Yeah ! Enfin, ça y est, on le tient, le premier bon album de Busdriver, celui à même de conquérir un public plus large. Jusqu’ici, c’était l’espoir sans cesse déçu, la promesse indéfiniment repoussée, l’Arlésienne. En cinq ans, Busdriver était passé des sorties CD-R pourraves (Memoirs of the Elephant Man, This Machine Kills Fascists) aux tentatives crossover ratées (Fear of a Black Tangent et Cosmic Cleavage). A chaque fois, son charisme et son talent au micro crevaient les yeux, son potentiel de star ne demandait qu’à exploser, mais rien ne se concrétisait vraiment. Pas assez de retenue, de canalisation, de finition. Certes, entre ces deux séries, il y avait eu Temporary Forever, le plus homogène et le plus abouti de ses disques, le préféré de ses fans, et à l’occasion, celui qui en a fait un artiste plus vendeur en France qu’aux Etats-Unis. Mais la portée de cet album n’allait pas bien au-delà des adeptes de hip hop, voire, plus limité encore, des amateurs de rap West Coast Underground. Encore trop long, trop bavard, trop virtuose pour rien.

BUSDRIVER - RoadKillOvercoat

Epitaph :: 2007 :: acheter cet album

Mais maintenant, il y a RoadKillOvercoat, première sortie chez Epitaph, un label qui réussit plutôt bien aux rappeurs. Oh, ce disque-là n’est pas irréprochable non plus. Il y a quelques titres en trop, quelques mochetés, le single par exemple, cet infâme "Kill Your Employer" qui a fait craindre le pire, ou "The Troglodyte Wins". Mais sur la longueur, c’est l’album espéré, celui, bourré d’électronique et de pop appeal, qui devrait permettre à Busdriver de quitter sans se renier le ghetto du rap underground. Le Project Blowedien n’abandonne pas son flow de dingue, loin de là. Mais il fait preuve de retenue si nécessaire, il sait mieux caresser dans le sens du poil. RoadKillOvercoat est inégal mais court et accrocheur, et en cela il peut être comparé au Soundtrack to a Book sorti l’an passé par son compère Radioinactive.

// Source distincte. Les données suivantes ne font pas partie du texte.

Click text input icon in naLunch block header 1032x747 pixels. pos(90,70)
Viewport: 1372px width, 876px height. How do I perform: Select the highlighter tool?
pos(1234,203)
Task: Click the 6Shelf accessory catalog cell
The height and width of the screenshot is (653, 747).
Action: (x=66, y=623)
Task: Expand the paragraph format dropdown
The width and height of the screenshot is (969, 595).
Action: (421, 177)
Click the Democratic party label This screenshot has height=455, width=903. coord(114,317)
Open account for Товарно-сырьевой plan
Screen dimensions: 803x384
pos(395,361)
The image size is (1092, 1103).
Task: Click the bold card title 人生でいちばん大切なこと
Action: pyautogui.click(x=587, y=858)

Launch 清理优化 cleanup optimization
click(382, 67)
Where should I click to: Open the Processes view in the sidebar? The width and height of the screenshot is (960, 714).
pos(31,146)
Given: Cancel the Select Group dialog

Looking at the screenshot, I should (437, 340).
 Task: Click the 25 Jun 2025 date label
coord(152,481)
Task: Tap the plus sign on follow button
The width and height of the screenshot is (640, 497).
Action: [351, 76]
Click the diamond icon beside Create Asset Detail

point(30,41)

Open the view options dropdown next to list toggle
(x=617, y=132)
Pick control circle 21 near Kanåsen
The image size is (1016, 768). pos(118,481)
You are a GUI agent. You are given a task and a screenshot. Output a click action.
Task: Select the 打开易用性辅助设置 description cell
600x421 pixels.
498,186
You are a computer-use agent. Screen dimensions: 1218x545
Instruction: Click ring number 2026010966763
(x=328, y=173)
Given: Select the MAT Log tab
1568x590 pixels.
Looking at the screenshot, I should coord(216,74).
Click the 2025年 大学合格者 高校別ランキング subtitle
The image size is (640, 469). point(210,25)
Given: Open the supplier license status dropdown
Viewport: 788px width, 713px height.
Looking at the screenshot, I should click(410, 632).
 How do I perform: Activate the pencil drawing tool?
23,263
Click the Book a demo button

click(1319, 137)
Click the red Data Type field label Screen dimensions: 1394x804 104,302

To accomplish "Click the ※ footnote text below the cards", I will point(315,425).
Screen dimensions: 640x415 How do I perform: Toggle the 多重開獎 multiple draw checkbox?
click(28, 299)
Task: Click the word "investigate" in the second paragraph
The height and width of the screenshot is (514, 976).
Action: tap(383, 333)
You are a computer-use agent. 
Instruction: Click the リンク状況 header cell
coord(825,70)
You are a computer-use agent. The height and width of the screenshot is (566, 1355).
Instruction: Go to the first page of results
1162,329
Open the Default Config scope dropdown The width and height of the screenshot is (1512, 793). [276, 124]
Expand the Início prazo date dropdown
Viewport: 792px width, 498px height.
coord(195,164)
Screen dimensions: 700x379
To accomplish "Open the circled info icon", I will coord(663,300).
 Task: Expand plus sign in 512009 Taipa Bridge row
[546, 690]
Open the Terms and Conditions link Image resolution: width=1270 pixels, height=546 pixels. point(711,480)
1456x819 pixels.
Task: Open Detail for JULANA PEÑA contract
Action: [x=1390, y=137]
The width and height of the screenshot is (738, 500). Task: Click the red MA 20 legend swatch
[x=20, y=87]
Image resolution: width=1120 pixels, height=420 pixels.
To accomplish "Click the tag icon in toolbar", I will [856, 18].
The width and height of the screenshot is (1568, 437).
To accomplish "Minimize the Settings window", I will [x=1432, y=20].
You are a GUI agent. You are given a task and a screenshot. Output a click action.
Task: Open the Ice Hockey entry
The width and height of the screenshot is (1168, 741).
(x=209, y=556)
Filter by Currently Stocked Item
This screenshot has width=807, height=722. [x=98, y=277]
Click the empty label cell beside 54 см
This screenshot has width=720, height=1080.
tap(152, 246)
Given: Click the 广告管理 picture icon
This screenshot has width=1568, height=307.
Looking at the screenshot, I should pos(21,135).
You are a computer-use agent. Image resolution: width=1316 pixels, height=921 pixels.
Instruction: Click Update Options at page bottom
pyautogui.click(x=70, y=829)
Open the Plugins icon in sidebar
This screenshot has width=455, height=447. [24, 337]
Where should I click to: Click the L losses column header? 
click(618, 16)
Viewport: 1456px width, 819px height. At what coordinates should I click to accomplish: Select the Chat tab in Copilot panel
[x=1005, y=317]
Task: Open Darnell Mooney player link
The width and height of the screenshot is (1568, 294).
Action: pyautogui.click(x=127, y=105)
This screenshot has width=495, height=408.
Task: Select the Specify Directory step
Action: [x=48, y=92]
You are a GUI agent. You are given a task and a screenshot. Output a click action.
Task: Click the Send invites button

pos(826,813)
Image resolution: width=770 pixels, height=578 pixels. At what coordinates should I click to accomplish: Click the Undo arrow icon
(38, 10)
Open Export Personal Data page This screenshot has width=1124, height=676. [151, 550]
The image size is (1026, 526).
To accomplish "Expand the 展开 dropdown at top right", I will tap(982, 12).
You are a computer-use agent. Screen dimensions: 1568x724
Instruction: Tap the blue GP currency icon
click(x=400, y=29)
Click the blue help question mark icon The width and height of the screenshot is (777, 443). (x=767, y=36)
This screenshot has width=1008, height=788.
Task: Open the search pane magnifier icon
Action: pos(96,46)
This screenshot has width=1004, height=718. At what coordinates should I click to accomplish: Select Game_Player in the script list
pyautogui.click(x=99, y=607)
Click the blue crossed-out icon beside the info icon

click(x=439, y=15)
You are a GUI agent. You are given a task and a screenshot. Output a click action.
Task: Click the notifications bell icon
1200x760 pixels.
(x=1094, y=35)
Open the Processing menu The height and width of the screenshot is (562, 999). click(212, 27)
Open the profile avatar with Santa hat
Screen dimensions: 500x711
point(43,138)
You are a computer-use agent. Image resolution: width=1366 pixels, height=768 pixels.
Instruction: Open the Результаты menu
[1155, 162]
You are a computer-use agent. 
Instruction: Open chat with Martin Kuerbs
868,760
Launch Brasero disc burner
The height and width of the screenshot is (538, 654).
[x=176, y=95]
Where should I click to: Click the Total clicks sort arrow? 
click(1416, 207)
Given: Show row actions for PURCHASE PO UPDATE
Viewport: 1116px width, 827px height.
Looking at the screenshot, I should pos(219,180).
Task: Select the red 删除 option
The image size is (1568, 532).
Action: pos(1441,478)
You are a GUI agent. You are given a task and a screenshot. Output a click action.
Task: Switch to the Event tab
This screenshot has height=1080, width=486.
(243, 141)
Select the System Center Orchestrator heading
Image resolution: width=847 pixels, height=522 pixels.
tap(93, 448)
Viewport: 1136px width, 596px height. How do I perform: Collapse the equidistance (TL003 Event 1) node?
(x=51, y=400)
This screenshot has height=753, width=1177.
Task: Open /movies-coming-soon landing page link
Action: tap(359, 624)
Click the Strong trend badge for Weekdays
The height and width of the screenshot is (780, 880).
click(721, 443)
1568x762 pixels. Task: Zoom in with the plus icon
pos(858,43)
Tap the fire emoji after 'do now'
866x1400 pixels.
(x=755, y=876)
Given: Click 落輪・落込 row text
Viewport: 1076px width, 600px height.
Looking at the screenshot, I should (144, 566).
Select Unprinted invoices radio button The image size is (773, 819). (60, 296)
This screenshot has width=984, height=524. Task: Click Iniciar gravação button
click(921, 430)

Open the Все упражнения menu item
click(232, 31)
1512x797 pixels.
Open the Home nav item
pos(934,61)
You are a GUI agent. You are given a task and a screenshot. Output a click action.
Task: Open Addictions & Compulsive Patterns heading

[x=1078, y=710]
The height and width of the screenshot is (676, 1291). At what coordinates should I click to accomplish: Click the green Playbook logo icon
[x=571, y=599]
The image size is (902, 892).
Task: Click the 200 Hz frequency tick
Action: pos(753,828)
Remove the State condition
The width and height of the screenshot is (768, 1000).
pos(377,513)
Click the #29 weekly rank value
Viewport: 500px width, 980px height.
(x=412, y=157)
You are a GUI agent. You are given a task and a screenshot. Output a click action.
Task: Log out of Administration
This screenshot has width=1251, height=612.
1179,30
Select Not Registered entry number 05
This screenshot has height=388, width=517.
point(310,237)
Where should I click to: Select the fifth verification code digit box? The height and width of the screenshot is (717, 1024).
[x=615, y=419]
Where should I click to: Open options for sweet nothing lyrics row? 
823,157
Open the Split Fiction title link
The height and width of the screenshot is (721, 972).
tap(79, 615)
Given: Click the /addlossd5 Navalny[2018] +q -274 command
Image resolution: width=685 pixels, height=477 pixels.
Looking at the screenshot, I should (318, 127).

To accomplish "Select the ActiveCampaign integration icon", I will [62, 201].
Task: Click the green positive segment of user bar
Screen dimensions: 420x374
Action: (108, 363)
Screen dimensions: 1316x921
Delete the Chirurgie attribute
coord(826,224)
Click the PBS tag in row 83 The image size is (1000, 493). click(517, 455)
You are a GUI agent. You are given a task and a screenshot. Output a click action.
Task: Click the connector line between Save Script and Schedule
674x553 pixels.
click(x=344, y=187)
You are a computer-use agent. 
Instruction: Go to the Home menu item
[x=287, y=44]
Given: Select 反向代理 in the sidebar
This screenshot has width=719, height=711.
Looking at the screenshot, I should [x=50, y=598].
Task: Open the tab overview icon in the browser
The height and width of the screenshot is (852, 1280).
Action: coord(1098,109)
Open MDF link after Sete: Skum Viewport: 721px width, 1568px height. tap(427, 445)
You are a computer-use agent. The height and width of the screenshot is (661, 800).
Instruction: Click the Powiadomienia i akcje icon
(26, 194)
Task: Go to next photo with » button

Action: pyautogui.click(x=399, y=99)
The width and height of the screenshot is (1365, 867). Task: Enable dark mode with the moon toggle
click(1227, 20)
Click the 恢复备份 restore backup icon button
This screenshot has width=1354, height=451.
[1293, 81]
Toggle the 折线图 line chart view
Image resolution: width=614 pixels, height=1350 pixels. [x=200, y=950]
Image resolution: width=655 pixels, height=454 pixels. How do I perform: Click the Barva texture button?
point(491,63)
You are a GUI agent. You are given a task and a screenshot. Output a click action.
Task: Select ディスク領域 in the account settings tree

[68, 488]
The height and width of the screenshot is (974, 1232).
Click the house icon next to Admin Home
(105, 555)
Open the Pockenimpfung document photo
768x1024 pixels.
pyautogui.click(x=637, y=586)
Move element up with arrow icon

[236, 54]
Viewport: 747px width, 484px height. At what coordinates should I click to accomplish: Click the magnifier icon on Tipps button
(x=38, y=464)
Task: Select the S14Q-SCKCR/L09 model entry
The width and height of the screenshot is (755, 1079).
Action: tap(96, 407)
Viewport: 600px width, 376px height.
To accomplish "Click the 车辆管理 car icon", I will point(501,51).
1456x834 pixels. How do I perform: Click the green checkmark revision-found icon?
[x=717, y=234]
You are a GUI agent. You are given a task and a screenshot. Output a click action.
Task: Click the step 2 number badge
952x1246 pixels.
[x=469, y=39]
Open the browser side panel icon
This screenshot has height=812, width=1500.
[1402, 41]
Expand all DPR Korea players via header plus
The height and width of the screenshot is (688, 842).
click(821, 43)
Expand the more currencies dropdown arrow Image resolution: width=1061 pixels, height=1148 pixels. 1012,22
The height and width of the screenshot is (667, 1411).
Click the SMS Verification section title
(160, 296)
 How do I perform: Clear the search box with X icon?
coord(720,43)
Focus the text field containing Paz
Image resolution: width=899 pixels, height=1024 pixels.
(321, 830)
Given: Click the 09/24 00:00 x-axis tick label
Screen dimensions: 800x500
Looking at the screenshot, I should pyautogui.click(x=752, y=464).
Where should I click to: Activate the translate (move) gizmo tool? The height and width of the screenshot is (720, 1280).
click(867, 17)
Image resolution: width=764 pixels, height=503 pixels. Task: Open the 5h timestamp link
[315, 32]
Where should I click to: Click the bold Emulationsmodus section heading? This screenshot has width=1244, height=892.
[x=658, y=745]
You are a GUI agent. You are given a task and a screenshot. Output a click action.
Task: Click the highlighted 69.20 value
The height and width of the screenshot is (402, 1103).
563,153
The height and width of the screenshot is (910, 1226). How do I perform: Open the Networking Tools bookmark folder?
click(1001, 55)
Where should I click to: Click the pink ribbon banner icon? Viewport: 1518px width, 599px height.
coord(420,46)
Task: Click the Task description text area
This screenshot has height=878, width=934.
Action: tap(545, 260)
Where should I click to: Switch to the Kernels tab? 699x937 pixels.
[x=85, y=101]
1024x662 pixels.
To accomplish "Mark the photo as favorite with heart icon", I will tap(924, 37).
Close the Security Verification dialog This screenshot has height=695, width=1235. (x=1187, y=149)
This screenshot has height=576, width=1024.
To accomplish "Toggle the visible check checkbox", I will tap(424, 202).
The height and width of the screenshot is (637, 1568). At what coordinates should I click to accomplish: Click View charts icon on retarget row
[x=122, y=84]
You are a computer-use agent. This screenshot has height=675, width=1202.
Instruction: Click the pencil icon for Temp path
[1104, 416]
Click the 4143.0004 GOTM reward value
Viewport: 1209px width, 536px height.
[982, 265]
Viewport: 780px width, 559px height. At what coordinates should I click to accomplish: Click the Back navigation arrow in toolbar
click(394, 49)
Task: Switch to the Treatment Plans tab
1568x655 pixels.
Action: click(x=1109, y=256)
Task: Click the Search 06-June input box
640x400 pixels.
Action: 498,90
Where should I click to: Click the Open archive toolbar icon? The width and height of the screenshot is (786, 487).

Parfois, l’exercice ne sonne pas très naturel pour Busdriver. Il se force, il se bride, il se retient pour que ça ne dégouline pas une fois de plus dans tous les sens, pour que ça puisse vraiment toucher ce public qu’il cherche vraisemblablement à conquérir. C’est patent sur le pourtant très réussi "Dream Catcher's Mitt" final où il s’essaierait presque au chant. Mais au final, l’animal parvient à se caler sur les délicates compositions variées et psychédéliques de Boom Bip et de Nobody. Les nappes de "Secret Skin" et la guitare du titre conclusif déjà cité sont excellents. Et Busdriver propose même un vrai tube, un "Sun Showers" qui commence sur une note synthétique pour se poursuivre sur un format très rock. Ce titre a déjà réchauffé ses fans tout l’hiver et il s’en faudrait de peu qu’il en séduise bien d’autres s’il parvenait jusqu’à leurs oreilles. Aidons-le donc à parcourir ce chemin et claironnons-le bien fort : amis amateurs de pop et de musique électronique, fans de rap qui n’aiment pas le rap, voici un disque de Busdriver taillé pour vous.